▶ _TASK OBJECTIVE_: The data below is to be repeated in full, exactly as given.

(SOURCE DATA begins)

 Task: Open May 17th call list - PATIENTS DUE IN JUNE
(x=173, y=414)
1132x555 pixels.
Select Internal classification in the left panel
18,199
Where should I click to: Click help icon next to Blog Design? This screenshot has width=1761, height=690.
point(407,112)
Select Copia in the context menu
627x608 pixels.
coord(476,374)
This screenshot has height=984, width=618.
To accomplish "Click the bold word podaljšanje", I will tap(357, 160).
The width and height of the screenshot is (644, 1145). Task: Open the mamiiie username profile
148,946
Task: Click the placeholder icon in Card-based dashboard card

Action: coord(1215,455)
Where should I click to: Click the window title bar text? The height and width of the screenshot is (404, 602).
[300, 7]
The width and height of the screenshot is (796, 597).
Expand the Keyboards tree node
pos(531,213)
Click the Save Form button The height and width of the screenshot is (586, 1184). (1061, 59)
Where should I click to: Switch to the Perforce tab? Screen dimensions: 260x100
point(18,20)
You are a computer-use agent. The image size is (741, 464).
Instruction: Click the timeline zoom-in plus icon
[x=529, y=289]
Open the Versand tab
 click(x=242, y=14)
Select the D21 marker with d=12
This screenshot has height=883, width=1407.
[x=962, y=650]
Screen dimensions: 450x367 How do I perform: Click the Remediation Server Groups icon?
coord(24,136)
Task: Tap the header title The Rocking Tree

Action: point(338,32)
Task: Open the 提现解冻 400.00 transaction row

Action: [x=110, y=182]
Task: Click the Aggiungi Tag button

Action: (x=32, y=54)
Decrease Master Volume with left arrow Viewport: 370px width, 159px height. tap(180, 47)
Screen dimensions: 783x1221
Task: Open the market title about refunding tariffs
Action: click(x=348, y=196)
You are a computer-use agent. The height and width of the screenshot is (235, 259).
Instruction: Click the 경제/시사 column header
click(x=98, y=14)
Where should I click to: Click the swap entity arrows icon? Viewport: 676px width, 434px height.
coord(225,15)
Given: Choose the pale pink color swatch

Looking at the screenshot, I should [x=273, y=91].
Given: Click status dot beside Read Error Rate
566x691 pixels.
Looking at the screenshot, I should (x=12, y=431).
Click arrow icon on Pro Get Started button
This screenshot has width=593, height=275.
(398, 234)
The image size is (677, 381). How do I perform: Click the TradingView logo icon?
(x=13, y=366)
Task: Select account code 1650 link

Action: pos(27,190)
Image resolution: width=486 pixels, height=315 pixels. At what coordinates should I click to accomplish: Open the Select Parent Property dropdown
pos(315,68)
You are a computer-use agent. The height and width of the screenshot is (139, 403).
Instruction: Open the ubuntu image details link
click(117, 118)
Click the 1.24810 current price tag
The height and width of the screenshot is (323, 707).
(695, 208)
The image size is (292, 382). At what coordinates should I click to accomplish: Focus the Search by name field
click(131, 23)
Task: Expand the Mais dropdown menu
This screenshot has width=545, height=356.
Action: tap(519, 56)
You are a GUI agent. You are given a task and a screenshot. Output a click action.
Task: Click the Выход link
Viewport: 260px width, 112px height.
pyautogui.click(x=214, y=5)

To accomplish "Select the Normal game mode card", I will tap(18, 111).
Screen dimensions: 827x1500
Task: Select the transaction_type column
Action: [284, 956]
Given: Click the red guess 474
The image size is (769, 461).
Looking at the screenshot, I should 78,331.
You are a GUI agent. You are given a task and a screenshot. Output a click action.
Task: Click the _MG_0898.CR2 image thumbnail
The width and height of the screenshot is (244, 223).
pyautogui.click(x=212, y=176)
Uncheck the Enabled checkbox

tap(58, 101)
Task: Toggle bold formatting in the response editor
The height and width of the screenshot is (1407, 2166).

(SOURCE DATA ends)

▶ _RESULT OF THIS TASK_:
 Task: Open May 17th call list - PATIENTS DUE IN JUNE
(x=173, y=414)
1132x555 pixels.
Select Internal classification in the left panel
18,199
Where should I click to: Click help icon next to Blog Design? This screenshot has width=1761, height=690.
point(407,112)
Select Copia in the context menu
627x608 pixels.
coord(476,374)
This screenshot has height=984, width=618.
To accomplish "Click the bold word podaljšanje", I will tap(357, 160).
The width and height of the screenshot is (644, 1145). Task: Open the mamiiie username profile
148,946
Task: Click the placeholder icon in Card-based dashboard card

Action: coord(1215,455)
Where should I click to: Click the window title bar text? The height and width of the screenshot is (404, 602).
[300, 7]
The width and height of the screenshot is (796, 597).
Expand the Keyboards tree node
pos(531,213)
Click the Save Form button The height and width of the screenshot is (586, 1184). (1061, 59)
Where should I click to: Switch to the Perforce tab? Screen dimensions: 260x100
point(18,20)
You are a computer-use agent. The image size is (741, 464).
Instruction: Click the timeline zoom-in plus icon
[x=529, y=289]
Open the Versand tab
 click(x=242, y=14)
Select the D21 marker with d=12
This screenshot has height=883, width=1407.
[x=962, y=650]
Screen dimensions: 450x367 How do I perform: Click the Remediation Server Groups icon?
coord(24,136)
Task: Tap the header title The Rocking Tree

Action: point(338,32)
Task: Open the 提现解冻 400.00 transaction row

Action: [x=110, y=182]
Task: Click the Aggiungi Tag button

Action: (x=32, y=54)
Decrease Master Volume with left arrow Viewport: 370px width, 159px height. tap(180, 47)
Screen dimensions: 783x1221
Task: Open the market title about refunding tariffs
Action: click(x=348, y=196)
You are a computer-use agent. The height and width of the screenshot is (235, 259).
Instruction: Click the 경제/시사 column header
click(x=98, y=14)
Where should I click to: Click the swap entity arrows icon? Viewport: 676px width, 434px height.
coord(225,15)
Given: Choose the pale pink color swatch

Looking at the screenshot, I should [x=273, y=91].
Given: Click status dot beside Read Error Rate
566x691 pixels.
Looking at the screenshot, I should (x=12, y=431).
Click arrow icon on Pro Get Started button
This screenshot has width=593, height=275.
(398, 234)
The image size is (677, 381). How do I perform: Click the TradingView logo icon?
(x=13, y=366)
Task: Select account code 1650 link

Action: pos(27,190)
Image resolution: width=486 pixels, height=315 pixels. At what coordinates should I click to accomplish: Open the Select Parent Property dropdown
pos(315,68)
You are a computer-use agent. The height and width of the screenshot is (139, 403).
Instruction: Open the ubuntu image details link
click(117, 118)
Click the 1.24810 current price tag
The height and width of the screenshot is (323, 707).
(695, 208)
The image size is (292, 382). At what coordinates should I click to accomplish: Focus the Search by name field
click(131, 23)
Task: Expand the Mais dropdown menu
This screenshot has width=545, height=356.
Action: tap(519, 56)
You are a GUI agent. You are given a task and a screenshot. Output a click action.
Task: Click the Выход link
Viewport: 260px width, 112px height.
pyautogui.click(x=214, y=5)

To accomplish "Select the Normal game mode card", I will tap(18, 111).
Screen dimensions: 827x1500
Task: Select the transaction_type column
Action: [284, 956]
Given: Click the red guess 474
The image size is (769, 461).
Looking at the screenshot, I should 78,331.
You are a GUI agent. You are given a task and a screenshot. Output a click action.
Task: Click the _MG_0898.CR2 image thumbnail
The width and height of the screenshot is (244, 223).
pyautogui.click(x=212, y=176)
Uncheck the Enabled checkbox

tap(58, 101)
Task: Toggle bold formatting in the response editor
The height and width of the screenshot is (1407, 2166).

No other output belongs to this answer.